**Provided material**
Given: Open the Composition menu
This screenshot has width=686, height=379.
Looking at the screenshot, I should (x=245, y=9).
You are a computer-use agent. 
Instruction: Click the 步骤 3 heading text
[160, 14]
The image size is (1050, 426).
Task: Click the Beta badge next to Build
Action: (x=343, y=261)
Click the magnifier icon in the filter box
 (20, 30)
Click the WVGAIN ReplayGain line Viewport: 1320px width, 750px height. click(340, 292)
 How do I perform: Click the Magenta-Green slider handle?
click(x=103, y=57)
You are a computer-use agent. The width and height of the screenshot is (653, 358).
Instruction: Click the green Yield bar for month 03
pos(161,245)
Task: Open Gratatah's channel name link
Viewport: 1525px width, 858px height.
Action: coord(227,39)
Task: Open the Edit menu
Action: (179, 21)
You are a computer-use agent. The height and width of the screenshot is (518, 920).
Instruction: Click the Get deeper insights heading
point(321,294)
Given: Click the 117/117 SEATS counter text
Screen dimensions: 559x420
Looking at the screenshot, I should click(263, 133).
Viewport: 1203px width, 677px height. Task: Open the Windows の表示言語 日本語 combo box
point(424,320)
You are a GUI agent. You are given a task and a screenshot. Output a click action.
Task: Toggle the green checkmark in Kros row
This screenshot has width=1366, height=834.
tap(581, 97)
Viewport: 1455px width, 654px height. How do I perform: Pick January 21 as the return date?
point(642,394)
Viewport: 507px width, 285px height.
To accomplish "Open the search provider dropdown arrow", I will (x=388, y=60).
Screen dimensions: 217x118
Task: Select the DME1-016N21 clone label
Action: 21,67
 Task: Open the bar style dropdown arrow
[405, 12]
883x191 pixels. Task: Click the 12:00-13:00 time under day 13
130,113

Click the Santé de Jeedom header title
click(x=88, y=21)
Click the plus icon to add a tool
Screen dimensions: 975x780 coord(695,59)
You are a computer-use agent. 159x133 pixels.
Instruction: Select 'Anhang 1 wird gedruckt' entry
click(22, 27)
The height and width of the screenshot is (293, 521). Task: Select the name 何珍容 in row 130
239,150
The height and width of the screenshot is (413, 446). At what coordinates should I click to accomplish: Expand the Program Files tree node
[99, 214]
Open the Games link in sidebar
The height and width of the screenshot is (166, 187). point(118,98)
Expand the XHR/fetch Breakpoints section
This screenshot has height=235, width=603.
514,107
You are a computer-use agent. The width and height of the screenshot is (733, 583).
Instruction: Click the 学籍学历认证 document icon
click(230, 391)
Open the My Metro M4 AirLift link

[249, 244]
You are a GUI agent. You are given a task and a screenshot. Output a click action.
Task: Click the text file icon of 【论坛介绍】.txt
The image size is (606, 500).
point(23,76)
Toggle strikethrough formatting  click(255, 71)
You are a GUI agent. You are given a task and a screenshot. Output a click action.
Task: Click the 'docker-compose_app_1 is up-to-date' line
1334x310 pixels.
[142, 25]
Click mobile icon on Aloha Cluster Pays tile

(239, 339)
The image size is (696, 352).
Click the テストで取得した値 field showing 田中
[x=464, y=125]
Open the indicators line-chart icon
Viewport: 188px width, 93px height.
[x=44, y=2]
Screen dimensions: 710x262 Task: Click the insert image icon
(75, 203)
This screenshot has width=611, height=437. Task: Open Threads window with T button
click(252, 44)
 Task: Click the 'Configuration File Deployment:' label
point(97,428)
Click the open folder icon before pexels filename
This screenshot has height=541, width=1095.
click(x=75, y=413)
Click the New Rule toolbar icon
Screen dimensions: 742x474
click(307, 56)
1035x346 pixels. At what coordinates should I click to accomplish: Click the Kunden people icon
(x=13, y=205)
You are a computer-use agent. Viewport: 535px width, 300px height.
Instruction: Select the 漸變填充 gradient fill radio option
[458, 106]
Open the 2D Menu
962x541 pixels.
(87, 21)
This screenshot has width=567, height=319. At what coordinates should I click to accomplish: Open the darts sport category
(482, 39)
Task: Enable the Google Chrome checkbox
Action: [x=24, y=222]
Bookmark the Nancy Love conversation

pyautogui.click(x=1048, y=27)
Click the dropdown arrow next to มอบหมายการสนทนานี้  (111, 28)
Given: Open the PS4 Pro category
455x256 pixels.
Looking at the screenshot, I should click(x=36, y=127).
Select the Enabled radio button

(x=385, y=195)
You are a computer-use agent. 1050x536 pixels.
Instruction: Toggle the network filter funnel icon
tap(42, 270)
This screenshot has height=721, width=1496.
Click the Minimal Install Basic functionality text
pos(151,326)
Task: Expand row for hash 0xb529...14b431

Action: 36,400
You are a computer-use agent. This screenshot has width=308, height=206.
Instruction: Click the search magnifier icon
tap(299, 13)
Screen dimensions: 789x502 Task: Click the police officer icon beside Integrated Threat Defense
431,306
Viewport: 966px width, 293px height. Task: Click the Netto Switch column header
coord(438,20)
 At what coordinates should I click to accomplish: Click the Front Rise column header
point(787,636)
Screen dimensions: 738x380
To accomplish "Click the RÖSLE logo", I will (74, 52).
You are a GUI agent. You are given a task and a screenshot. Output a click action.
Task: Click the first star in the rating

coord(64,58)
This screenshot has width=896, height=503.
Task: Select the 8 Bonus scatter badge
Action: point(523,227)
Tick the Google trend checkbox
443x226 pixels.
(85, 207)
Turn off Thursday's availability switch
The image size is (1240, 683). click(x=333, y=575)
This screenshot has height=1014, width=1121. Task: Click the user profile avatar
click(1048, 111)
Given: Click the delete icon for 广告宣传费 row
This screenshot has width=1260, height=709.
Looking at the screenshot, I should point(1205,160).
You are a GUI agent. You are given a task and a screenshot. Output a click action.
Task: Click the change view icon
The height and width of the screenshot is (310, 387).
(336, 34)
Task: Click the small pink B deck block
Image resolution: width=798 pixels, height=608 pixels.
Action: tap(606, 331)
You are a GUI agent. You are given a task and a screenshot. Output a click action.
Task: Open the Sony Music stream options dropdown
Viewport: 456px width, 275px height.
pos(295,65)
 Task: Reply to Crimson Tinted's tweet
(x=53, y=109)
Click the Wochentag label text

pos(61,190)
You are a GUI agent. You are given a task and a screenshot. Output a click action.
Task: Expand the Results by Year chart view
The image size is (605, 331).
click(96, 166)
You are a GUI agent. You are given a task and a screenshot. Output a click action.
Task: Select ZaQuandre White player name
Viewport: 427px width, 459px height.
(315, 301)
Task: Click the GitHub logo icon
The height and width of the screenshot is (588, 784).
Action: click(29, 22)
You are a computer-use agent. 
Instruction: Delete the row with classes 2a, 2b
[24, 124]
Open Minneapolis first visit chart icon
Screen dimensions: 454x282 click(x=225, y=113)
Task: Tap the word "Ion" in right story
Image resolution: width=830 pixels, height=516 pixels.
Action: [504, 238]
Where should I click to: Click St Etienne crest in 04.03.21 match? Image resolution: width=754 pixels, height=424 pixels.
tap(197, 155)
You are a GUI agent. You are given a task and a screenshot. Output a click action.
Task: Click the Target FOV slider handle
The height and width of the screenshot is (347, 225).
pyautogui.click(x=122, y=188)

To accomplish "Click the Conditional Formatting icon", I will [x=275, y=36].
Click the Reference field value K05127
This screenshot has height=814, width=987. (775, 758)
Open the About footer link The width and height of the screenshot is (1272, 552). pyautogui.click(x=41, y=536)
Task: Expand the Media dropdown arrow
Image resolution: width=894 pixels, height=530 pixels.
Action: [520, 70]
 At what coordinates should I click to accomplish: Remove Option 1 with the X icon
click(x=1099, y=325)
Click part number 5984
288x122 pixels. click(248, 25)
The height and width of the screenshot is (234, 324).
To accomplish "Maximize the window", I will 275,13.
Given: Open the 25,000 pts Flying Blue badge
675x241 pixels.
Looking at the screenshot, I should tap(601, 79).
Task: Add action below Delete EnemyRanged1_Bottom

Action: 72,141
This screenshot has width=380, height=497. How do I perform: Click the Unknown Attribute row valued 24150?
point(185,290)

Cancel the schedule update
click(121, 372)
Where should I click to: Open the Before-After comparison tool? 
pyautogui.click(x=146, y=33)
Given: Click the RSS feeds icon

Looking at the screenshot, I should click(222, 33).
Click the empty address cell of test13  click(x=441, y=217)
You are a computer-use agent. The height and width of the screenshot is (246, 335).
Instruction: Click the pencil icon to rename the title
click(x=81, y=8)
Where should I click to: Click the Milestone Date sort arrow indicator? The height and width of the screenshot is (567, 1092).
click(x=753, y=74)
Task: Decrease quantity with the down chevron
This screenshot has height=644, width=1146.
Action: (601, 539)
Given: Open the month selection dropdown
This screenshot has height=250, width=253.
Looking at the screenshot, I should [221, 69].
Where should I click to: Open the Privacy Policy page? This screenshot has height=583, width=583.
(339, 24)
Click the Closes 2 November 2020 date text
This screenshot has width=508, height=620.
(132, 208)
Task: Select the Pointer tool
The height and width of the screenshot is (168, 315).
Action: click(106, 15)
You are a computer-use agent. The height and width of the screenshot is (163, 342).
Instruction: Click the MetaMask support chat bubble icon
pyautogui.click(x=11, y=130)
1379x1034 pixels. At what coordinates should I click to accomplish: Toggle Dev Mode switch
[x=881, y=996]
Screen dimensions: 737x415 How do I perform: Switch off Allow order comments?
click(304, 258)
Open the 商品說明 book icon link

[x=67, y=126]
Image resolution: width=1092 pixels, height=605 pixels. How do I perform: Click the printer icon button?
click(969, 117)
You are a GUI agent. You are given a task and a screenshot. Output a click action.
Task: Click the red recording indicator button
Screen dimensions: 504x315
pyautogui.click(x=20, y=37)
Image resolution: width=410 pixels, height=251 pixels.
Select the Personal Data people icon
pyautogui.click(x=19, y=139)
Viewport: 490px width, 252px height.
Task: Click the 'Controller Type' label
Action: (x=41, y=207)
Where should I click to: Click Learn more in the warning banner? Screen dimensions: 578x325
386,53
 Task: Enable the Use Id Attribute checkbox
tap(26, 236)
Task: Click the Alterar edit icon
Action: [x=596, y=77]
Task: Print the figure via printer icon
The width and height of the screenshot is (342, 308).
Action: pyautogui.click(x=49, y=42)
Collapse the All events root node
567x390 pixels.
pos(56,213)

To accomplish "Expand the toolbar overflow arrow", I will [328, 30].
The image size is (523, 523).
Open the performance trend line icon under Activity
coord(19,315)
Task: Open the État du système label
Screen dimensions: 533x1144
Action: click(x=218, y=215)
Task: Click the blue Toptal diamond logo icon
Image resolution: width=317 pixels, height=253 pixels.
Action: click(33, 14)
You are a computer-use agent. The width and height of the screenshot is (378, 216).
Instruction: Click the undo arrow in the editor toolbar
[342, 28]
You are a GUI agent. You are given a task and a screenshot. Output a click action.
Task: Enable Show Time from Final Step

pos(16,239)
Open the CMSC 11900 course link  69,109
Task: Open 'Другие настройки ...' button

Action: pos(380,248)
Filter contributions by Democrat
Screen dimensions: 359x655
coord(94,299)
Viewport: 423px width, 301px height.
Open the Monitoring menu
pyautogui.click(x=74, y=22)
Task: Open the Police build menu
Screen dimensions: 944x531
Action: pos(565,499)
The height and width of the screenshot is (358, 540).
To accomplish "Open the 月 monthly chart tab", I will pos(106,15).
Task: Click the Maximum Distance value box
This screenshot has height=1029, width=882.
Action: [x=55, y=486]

**Exercise prompt**
From the records above, transcribe exactly the run of lines that opens with the line holding "Image resolution: width=317" and closes with the line holding "Task: Open the Police build menu", both included.

**Response to this exercise**
Image resolution: width=317 pixels, height=253 pixels.
Action: click(33, 14)
You are a computer-use agent. The width and height of the screenshot is (378, 216).
Instruction: Click the undo arrow in the editor toolbar
[342, 28]
You are a GUI agent. You are given a task and a screenshot. Output a click action.
Task: Enable Show Time from Final Step

pos(16,239)
Open the CMSC 11900 course link  69,109
Task: Open 'Другие настройки ...' button

Action: pos(380,248)
Filter contributions by Democrat
Screen dimensions: 359x655
coord(94,299)
Viewport: 423px width, 301px height.
Open the Monitoring menu
pyautogui.click(x=74, y=22)
Task: Open the Police build menu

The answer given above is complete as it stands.